Nevertheless, it has accompanied me through thick and thin, cold and sun, laughter and sorrow and we both want to express our gratitude to you, friends, followers, commenters and all for being with us on this journey.

So a (huge) THANK YOU from me, and he says thank you too!!!!

And without much further ado…

 

The Elance freak show, unpublished authors & thoughts…

[PUBLIC HEALTH WARNING: If you are an unpublished author, then do not read this as it will make you look at yourself as a wastrel and a complete failure. Alternatively, do read and join the club as you too are not just a writer but an author!]

There is this stigma attached to being an unpublished writer that I find a little offensive and am sorry to say this, but very often I find that it is promoted by writers themselves. Which of you (and I include myself in this) don’t go green with envy every time you read when someone is a “published writer” somewhere in a blog post or a Goodreads email or just about anywhere else these days – as there are badges that abound almost everywhere I look.

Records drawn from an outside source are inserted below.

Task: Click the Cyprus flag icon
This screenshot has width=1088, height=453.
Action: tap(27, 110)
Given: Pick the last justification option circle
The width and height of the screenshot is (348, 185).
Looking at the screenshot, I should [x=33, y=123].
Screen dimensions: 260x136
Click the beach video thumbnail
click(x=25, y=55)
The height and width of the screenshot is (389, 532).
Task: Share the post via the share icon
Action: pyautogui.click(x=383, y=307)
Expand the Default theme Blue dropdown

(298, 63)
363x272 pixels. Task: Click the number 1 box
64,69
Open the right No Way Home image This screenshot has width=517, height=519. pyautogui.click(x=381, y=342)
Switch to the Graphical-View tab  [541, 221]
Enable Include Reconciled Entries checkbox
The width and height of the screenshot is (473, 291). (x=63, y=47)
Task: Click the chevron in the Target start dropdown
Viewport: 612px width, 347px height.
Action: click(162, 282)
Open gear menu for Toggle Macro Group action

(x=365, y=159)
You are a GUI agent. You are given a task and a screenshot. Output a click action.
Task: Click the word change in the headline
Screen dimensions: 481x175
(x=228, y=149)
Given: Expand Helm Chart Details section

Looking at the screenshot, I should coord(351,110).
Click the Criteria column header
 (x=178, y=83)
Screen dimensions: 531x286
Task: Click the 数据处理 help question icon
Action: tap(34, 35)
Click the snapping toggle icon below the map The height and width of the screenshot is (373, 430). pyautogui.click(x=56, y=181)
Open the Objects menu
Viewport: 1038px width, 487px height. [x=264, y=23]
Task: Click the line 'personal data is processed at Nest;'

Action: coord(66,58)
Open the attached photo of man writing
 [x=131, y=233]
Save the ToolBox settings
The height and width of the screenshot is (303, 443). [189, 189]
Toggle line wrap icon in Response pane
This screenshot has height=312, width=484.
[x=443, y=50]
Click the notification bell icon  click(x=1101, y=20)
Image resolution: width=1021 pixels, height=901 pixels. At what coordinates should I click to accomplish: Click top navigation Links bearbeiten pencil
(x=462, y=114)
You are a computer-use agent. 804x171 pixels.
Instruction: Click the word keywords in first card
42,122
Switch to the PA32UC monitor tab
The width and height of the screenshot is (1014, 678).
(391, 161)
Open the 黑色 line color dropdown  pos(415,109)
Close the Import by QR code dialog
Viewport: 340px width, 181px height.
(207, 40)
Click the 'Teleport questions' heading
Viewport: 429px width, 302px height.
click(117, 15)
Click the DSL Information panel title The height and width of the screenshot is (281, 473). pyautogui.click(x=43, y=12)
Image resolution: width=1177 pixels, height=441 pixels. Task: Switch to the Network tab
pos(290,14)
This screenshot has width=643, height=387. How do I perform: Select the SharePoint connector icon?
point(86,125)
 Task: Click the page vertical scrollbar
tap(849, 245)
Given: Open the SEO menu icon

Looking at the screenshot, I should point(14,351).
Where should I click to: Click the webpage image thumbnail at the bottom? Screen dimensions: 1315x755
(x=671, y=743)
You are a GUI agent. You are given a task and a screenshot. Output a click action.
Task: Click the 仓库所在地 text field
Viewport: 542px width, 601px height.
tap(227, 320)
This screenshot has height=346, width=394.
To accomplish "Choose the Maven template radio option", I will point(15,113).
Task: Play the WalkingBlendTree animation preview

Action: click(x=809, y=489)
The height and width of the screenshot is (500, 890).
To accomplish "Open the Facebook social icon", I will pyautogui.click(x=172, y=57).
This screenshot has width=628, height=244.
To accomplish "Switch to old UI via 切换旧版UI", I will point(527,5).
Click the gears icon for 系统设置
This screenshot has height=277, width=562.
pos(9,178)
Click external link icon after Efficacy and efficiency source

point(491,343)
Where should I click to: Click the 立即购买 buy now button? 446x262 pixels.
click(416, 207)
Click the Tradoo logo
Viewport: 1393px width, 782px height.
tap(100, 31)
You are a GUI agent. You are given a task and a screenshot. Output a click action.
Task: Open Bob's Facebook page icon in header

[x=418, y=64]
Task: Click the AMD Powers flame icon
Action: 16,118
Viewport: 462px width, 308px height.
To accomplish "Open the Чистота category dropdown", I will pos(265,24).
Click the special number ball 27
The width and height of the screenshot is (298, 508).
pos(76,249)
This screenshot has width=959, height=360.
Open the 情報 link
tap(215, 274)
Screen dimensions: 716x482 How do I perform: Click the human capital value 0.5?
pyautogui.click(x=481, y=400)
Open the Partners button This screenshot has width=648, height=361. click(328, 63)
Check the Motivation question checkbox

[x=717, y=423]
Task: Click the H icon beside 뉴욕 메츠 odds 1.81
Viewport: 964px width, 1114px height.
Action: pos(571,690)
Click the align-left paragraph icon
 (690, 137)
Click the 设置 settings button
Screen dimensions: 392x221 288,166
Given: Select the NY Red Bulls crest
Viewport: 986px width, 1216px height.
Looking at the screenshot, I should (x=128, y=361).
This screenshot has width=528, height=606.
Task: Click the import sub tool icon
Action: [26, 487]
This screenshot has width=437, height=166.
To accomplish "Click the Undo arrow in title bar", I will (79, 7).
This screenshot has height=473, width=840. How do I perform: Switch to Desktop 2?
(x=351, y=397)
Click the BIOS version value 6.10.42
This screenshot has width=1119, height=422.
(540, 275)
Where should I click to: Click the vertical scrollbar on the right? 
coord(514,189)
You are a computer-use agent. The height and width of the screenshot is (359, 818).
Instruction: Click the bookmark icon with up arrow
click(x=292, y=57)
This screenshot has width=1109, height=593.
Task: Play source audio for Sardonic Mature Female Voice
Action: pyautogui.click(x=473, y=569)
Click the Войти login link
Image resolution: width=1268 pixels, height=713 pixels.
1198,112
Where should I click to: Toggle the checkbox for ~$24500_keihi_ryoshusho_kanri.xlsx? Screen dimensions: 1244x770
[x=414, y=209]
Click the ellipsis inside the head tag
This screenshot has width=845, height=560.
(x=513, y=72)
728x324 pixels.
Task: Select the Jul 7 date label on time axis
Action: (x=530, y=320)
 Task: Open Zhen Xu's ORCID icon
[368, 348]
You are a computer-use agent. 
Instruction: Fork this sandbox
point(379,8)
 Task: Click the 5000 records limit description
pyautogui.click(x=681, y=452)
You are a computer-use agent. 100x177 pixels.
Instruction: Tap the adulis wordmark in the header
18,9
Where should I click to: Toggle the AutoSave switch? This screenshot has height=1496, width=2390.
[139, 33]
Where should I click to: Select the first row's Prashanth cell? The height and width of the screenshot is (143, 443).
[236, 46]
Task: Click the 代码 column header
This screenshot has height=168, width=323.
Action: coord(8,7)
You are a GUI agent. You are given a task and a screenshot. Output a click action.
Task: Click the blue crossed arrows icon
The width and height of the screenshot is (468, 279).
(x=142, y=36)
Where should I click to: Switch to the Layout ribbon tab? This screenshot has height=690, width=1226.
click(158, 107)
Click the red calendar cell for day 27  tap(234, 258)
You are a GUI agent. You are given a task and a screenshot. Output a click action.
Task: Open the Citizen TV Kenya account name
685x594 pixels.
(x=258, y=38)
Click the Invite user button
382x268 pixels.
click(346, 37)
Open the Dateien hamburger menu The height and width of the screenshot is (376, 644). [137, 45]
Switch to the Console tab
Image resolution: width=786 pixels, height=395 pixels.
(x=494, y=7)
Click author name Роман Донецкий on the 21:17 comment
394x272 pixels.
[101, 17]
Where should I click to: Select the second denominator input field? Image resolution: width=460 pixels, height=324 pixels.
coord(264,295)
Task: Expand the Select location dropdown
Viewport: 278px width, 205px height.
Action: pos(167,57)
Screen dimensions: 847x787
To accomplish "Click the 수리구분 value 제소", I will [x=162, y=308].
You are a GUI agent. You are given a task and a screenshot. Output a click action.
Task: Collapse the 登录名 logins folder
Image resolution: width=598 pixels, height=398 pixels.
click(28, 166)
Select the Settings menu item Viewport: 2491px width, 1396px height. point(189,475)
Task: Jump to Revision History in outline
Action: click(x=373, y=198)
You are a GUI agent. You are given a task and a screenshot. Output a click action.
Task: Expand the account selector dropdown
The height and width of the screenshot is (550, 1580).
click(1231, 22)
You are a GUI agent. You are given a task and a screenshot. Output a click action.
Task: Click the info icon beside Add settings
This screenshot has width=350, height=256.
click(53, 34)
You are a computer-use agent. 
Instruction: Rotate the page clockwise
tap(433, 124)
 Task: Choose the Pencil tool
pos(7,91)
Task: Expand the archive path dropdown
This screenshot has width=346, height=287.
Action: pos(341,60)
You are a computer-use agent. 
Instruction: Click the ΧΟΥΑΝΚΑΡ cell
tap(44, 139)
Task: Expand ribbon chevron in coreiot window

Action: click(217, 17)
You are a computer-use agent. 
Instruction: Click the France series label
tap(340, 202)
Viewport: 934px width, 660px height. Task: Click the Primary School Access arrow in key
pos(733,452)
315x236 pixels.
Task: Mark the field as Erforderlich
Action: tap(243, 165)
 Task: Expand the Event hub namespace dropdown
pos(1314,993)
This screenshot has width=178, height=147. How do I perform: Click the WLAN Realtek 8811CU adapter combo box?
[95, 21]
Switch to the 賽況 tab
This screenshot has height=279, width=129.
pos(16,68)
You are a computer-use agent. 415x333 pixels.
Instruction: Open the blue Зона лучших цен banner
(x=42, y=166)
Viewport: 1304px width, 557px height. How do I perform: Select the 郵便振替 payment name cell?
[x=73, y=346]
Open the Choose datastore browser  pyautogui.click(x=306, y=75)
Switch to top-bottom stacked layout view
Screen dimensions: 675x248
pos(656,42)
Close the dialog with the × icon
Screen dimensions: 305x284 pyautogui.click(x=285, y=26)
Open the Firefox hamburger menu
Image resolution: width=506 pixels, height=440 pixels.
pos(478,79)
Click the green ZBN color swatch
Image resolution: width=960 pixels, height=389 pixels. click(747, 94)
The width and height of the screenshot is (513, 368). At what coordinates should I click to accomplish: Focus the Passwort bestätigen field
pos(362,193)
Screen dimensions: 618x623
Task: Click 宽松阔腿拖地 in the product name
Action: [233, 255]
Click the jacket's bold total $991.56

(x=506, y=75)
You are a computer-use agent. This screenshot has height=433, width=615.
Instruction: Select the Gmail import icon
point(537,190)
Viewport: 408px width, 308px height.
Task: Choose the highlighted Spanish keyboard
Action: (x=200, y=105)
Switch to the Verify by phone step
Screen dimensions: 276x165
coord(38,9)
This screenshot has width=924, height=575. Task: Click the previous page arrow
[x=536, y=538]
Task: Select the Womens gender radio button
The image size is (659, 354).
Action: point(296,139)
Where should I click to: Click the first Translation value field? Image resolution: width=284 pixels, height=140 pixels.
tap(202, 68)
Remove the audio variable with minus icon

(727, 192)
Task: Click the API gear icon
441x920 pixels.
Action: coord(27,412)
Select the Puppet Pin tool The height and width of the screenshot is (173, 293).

Every time I see one of those badges, I feel the sin of envy swelling up inside me… do you ever feel it? I feel my innards going greener than a lush green field of grass just having received a nightful of sprinkling, simply because I haven’t published, in my own name, my writing. Well, I have published bits and bobs here on my blog and what I write for clients has been published under their own names but it seems like cheating if I put a badge on my site “Published as a Ghost Writer.” Hell, it seems like an idiotic thing to write, plus I have signed my writing away to someone else for a bit of cash so I can’t really do that – it would be unfair moreover, I would probably be in breach of contract – another headache I am not willing to undertake, not to mention a downright unprofessional approach to being a writer for hire.

So why do I, and so many others, place such an importance on being a published author, and why do people “listen” to what published authors say so much more than an average joe like me, or you (if you are unpublished)?

One word: Perception.

In more than one word: Sales and marketing and just plain spiel. That’s my (jealous, albeit honest) take on the situation.

 

Writer’s Earnings break records – we can afford a cappuccino now

As if it wasn’t bad enough getting no recognition for not being a published writer, I was looking at the paltry numbers for our trade… our chosen métier, writing. I thought I would look at how I was doing in comparison to my peers, to ease the burden of being unpublished. I came across Brenda Hiatt, who has put it quite succinctly, where she surveyed hundreds of authors anonymously – and yes, there are a handful who say they earned a bucketload but for the main, it seems that a figure somewhere a fair bit below below $13,000 per annum seems about right (and being unpublished just started to look better):

http://brendahiatt.com/show-me-the-money/

And Author Earnings has backed that all up with sales figures from Barnes & Noble and the Goliath of publishing, Amazon, which demonstrate that we writers, unpublished or not, are struggling to pay for the milk in our cappuccinos, let alone earn a decent living from it (I am not counting those that write for publications, websites etc. I am talking about authors alone – the book writing types):

http://authorearnings.com/the-bn-report/

Now, it’s clear that we unpublished authors are aplenty and all struggling in a quagmire of below minimum wage levels while dousing ourselves in schadenfreude and trying to set ourselves on fire with our last match – only to find it being blown out by the wind of potentially fickle readers greedy publishers. So all we actually achieve is smelling like a pre-dry cleaned suit put in for a good soak of petrol in the faint hope of being worn to the ball. The reality is a useless, and perhaps even dangerous sack cloth.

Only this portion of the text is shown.